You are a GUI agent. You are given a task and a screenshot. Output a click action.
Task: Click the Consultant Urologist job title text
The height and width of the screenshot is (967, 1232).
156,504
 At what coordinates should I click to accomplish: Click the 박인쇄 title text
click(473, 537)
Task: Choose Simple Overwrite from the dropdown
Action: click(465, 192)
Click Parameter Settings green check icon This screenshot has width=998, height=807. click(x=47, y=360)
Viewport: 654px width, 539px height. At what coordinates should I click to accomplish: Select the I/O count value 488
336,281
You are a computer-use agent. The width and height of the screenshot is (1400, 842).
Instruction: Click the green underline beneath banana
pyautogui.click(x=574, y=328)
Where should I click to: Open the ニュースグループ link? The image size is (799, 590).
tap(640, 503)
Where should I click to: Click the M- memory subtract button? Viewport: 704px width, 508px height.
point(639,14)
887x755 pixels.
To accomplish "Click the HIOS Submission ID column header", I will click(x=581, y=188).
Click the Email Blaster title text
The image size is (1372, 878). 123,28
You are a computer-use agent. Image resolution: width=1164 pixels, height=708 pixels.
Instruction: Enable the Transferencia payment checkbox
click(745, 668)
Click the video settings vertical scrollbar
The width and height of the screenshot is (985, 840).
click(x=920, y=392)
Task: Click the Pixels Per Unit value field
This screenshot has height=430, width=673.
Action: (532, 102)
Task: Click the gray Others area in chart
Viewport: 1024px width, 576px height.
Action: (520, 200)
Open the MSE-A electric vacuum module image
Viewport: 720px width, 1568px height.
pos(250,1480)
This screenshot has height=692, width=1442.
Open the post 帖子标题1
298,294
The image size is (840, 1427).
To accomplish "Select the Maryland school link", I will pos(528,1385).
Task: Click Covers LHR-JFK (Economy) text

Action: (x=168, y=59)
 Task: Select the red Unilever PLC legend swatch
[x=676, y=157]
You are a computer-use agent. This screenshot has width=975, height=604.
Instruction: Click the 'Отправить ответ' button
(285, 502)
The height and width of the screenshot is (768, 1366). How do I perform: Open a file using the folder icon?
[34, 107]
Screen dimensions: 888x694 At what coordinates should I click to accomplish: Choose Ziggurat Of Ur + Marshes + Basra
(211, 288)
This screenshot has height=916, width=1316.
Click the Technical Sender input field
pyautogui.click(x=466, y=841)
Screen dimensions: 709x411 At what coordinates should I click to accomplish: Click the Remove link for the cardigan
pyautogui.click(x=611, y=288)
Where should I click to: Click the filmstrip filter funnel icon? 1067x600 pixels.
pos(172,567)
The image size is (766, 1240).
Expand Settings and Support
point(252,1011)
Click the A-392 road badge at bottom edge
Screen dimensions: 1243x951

**Problem description**: Please copy out everything above, from the first line down through the line containing "will click(x=581, y=188).", reproducing each line exactly.

**Task output**:
You are a GUI agent. You are given a task and a screenshot. Output a click action.
Task: Click the Consultant Urologist job title text
The height and width of the screenshot is (967, 1232).
156,504
 At what coordinates should I click to accomplish: Click the 박인쇄 title text
click(473, 537)
Task: Choose Simple Overwrite from the dropdown
Action: click(465, 192)
Click Parameter Settings green check icon This screenshot has width=998, height=807. click(x=47, y=360)
Viewport: 654px width, 539px height. At what coordinates should I click to accomplish: Select the I/O count value 488
336,281
You are a computer-use agent. The width and height of the screenshot is (1400, 842).
Instruction: Click the green underline beneath banana
pyautogui.click(x=574, y=328)
Where should I click to: Open the ニュースグループ link? The image size is (799, 590).
tap(640, 503)
Where should I click to: Click the M- memory subtract button? Viewport: 704px width, 508px height.
point(639,14)
887x755 pixels.
To accomplish "Click the HIOS Submission ID column header", I will click(x=581, y=188).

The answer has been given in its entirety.